Wednesday, July 04, 2007

When more is not better - Efforts to reduce risky multiple births yield mixed results

When more is not better - Efforts to reduce risky multiple births yield mixed results
By Shari Roan
Copyright © 2007, Chicago Tribune and The Los Angeles Times
Published July 4, 2007

Last month, Brianna Morrison gave birth to six babies in Minneapolis. Less than a day later, Jenny Masche delivered six babies in a Phoenix hospital.

Both women had been treated for infertility and had used fertility-enhancing drugs.

The two families expressed joy, but many fertility doctors were dismayed. For years, doctors have been pushing to lower the rate of multiple births due to fertility treatment. Not only had two headline-grabbing births occurred in the same week, but several recent scientific papers revealed mixed results in the eight-year effort to reduce the U.S. multiple-birth rate.

One paper, published in May in the reproductive journal Fertility and Sterility, found that although the rate of higher-order multiples (triplets or more) has declined, the rate of twin births has increased.

"Higher-order multiples are not considered a success of assisted reproductive technology," says Dr. Anne Lyerly, chairwoman of the ethics committee for the American College of Obstetricians and Gynecologists.

Twin births, although seldom as medically complicated as higher-order multiples, are not ideal either, she says. "Success is really defined now as a singleton gestation."

The organization released a June statement in the journal Obstetrics and Gynecology on the ethical issues related to multiple-gestation pregnancies. It urged doctors to strive to avoid them and to clarify for patients the risks that arise in such pregnancies.

Using fewer embryos

Most of the decline in multiple births is because doctors have begun limiting the number of embryos transferred during in vitro fertilization to as few as possible -- ideally, just one.

But fertility drugs that induce or enhance ovulation remain "the loose cannons in the armamentarium used to induce pregnancies," according to an editorial by Dr. Howard Jones, a fertility specialist in Norfolk, Va., that was published in March in Fertility and Sterility.

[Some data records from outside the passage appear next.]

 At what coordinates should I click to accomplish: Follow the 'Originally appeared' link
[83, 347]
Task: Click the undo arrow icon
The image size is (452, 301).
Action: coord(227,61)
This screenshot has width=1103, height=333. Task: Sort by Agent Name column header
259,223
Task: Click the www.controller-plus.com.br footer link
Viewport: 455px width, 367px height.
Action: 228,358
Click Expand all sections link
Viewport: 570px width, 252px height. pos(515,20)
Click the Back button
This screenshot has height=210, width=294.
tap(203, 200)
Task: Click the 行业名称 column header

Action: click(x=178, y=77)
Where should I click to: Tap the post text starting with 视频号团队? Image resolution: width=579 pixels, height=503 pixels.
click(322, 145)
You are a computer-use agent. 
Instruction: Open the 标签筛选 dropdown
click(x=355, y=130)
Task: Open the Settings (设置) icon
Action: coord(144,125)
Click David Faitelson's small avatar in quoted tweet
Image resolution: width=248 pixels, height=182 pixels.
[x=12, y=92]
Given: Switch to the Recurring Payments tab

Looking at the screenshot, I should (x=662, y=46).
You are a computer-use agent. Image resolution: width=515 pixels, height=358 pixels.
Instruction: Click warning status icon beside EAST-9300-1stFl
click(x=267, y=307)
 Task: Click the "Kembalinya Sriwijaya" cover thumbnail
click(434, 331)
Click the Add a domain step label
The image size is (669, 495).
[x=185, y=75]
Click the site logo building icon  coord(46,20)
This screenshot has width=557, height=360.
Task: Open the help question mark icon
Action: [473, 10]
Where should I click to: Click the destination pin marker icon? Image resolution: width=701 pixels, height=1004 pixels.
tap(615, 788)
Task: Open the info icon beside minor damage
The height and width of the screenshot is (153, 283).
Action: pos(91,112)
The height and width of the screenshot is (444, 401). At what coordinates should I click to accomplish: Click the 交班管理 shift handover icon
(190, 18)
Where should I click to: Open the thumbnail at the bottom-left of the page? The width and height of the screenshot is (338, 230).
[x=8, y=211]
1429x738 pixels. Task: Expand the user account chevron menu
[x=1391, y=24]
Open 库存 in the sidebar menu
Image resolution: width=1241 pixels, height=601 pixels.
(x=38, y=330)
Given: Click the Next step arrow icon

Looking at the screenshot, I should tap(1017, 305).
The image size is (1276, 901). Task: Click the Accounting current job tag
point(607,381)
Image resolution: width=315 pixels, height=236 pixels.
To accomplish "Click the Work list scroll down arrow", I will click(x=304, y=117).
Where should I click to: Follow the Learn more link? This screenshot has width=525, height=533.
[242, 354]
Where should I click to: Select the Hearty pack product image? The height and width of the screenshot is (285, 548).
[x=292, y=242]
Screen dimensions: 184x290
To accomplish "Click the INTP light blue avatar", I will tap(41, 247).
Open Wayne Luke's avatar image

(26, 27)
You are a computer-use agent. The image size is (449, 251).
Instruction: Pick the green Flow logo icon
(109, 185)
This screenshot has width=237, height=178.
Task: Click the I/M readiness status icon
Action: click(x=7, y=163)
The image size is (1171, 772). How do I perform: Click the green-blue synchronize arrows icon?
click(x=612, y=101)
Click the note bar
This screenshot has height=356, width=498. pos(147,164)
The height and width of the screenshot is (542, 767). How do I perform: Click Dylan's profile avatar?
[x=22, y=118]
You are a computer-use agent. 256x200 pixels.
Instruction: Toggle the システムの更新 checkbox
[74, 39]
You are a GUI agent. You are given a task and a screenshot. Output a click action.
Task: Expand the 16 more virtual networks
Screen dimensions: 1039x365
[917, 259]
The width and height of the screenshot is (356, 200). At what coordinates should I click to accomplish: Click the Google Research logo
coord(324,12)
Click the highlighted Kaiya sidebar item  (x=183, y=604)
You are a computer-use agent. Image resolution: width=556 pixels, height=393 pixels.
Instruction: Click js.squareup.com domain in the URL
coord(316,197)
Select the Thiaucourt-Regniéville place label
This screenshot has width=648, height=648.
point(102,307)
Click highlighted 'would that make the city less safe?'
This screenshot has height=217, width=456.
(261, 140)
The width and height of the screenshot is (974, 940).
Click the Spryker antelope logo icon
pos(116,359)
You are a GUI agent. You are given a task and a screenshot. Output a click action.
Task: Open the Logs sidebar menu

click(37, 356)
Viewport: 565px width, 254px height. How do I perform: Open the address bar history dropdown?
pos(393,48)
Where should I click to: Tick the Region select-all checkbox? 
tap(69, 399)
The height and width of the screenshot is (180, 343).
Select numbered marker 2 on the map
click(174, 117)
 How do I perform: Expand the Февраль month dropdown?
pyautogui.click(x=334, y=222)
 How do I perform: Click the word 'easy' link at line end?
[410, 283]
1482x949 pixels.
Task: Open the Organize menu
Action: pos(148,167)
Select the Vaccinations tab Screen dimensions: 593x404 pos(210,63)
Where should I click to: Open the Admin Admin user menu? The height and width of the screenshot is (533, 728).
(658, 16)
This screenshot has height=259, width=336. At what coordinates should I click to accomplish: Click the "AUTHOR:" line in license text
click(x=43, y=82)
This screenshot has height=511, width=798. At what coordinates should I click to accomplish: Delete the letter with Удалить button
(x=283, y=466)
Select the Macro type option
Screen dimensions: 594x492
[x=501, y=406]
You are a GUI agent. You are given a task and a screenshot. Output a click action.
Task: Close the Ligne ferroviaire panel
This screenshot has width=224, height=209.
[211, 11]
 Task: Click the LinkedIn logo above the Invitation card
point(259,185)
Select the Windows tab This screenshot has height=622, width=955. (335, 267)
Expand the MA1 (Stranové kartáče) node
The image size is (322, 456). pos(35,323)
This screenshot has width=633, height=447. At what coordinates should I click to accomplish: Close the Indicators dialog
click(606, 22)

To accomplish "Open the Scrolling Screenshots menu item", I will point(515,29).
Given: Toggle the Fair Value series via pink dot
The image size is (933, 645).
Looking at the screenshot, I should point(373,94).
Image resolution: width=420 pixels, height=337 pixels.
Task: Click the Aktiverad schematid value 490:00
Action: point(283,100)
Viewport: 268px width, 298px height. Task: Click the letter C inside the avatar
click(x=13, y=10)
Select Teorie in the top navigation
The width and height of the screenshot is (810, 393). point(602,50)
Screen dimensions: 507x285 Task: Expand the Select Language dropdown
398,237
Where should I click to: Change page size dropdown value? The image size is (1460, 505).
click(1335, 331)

"With IVF, there is great progress. But with infertility drugs, it's cruder and more unpredictable," says Dr. Steven Ory, president of the American Society for Reproductive Medicine.

In multiple-gestation pregnancies, women have increased risk of gestational diabetes, bleeding and pre-eclampsia (dangerously high blood pressure). Infants born as multiples are almost always premature and have higher rates of low birth weight, cerebral palsy, developmental delays, birth defects and death. The cost of multiple births can easily top $100,000.

The recent sextuplet births are no exception to such perils.

Four of the Morrison babies have died, and the others are in critical condition. The babies were born after only 22 weeks.

The Masche babies were born after 30 weeks' gestation and are in better shape. Jenny Masche suffered acute heart failure following delivery because of blood lost during the Caesarean section. "We sort of wince when these stories occur," Ory says. "We're certainly hopeful for the patients. But the public is largely unaware of the problems and complications many of these families face."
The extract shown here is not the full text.